I have the following two-component mixture model. It is quite similar to zero-inflated model: one component is for a cluster of small values (but not necessarily zero), and the other is for relatively larger values with extremely large variance.
functions {
real continuous_poisson_log_lpdf(real n, real alpha) {
return n*alpha - exp(alpha) - lgamma(n+1);
}
}
data {
int<lower=1> N;
real<lower=0> n[N];
real<lower=0> mu_init;
vector<lower=0>[N] C; // offsets
}
transformed data {
vector[N] logC = log(C);
}
parameters {
simplex[2] xi;
real<lower=0,upper=1> lambda_zero;
vector<lower=0>[N] lambda;
real<lower=0> mu;
real<lower=0> sigma;
real alpha;
}
model {
vector[2] log_xi = log(xi);
mu ~ normal(mu_init, 1);
sigma ~ normal(0, 1);
alpha ~ normal(0, 1);
lambda ~ skew_normal(mu, sigma, alpha);
for (i in 1:N) {
vector[2] lps = log_xi;
lps[1] = lps[1] + continuous_poisson_log_lpdf(n[i]|lambda_zero+logC[i]);
lps[2] = lps[2] + continuous_poisson_log_lpdf(n[i]|lambda[i]+logC[i]);
target += log_sum_exp(lps);
}
}
Here’s the output.
Inference for Stan model: anon_model_b62cdae42a3f6a2a1b4da6046463c0d1.
4 chains, each with iter=2000; warmup=1000; thin=1;
post-warmup draws per chain=1000, total post-warmup draws=4000.

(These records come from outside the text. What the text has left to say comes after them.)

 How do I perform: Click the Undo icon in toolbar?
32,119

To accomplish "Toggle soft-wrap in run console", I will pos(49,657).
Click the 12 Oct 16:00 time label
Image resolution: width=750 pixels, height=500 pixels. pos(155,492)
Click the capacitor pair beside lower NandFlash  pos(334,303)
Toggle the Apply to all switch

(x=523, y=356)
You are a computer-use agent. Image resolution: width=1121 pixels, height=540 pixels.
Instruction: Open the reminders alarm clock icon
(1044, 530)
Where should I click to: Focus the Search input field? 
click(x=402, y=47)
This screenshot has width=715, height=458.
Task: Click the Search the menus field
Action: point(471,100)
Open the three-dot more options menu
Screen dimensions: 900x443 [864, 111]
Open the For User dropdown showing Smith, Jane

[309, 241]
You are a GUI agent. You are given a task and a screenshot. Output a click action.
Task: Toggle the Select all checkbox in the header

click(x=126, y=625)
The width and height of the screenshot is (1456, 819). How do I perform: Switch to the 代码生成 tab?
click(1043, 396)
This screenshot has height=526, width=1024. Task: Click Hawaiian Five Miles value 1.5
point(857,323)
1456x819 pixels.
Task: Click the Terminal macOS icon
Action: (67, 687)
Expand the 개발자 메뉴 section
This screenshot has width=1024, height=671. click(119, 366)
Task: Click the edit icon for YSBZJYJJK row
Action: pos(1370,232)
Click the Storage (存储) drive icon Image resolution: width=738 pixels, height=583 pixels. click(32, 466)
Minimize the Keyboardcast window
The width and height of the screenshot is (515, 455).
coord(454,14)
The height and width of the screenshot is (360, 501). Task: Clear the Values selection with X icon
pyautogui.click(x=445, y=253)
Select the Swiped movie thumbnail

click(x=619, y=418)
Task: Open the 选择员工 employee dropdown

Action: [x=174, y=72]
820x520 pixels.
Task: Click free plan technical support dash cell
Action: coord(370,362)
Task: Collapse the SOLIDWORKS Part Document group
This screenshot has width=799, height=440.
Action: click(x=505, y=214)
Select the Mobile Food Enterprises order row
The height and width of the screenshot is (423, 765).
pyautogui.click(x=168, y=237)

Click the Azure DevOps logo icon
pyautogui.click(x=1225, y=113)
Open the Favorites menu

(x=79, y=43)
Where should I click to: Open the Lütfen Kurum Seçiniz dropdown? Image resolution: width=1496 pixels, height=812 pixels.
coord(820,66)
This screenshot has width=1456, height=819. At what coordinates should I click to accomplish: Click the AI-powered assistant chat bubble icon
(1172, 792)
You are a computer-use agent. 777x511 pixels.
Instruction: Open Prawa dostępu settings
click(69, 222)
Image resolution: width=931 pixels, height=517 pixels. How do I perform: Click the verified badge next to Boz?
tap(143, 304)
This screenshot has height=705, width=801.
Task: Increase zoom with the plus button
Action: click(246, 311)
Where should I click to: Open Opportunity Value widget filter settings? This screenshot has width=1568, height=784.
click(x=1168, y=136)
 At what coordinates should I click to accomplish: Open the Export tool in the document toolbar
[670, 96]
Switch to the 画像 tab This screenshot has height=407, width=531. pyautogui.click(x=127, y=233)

mean se_mean sd 2.5% 25% 50% 75% 97.5% n_eff Rhat
xi[0] 0.04 1.5e-3 0.01 0.02 0.03 0.04 0.05 0.07 75.0 1.06
xi[1] 0.96 1.5e-3 0.01 0.93 0.95 0.96 0.97 0.98 75.0 1.06
lambda_zero 0.77 0.09 0.3 0.1 0.54 1.0 1.0 1.0 11.0 1.55
lambda[0] 7.39 5.1e-4 0.02 7.36 7.38 7.39 7.4 7.42 890.0 1.0
lambda[1] 7.5 4.6e-4 0.01 7.47 7.49 7.5 7.51 7.53 964.0 1.01
...
lambda[285] 7.52 1.0e-3 0.02 7.48 7.51 7.52 7.54 7.56 488.0 1.0
mu 8.14 8.5e-3 0.07 8.01 8.09 8.14 8.18 8.29 72.0 1.06
sigma 1.78 0.04 0.17 1.56 1.67 1.75 1.85 2.25 21.0 1.21
alpha -3.98 0.07 0.52 -5.07 -4.32 -3.95 -3.63 -3.02 56.0 1.07
lp__ -1.5e4 4795.7 2.2e4 -9.7e4 -2.0e4 -1.2e4 -1013 -990.7 21.0 1.2
Samples were drawn using NUTS at Thu Oct 12 16:53:22 2017.
For each parameter, n_eff is a crude measure of effective sample size,
and Rhat is the potential scale reduction factor on split chains (at
convergence, Rhat=1).
With ~300 data points, it took about 20 miniute on my AMD Operon 6136 (512MB RAM) machine. Apparently n_eff and Rhat do not look great. Here are my questions.
(1) What do you recommend to resolve n_eff or Rhat issue in general? I have tried different distributions, e.g., Poisson-LogNormal or Poisson-LogGamma. I have also tried different parametrization on those distributions. But neither helped.
(2) Can lambda ~ skew_normal(mu, sigma, alpha);
be there outside of the for-loop even though lambda’s are only used in the second component of the mixture?
(3) Does 20 minute sound reasonable for this mixture to run 2,000 iterations? What would possibly speed up this model?
(4) What is your opinion about generalizing poisson distribution onto continuous domain like I am doing here?
Any comment would be greatly appreciated.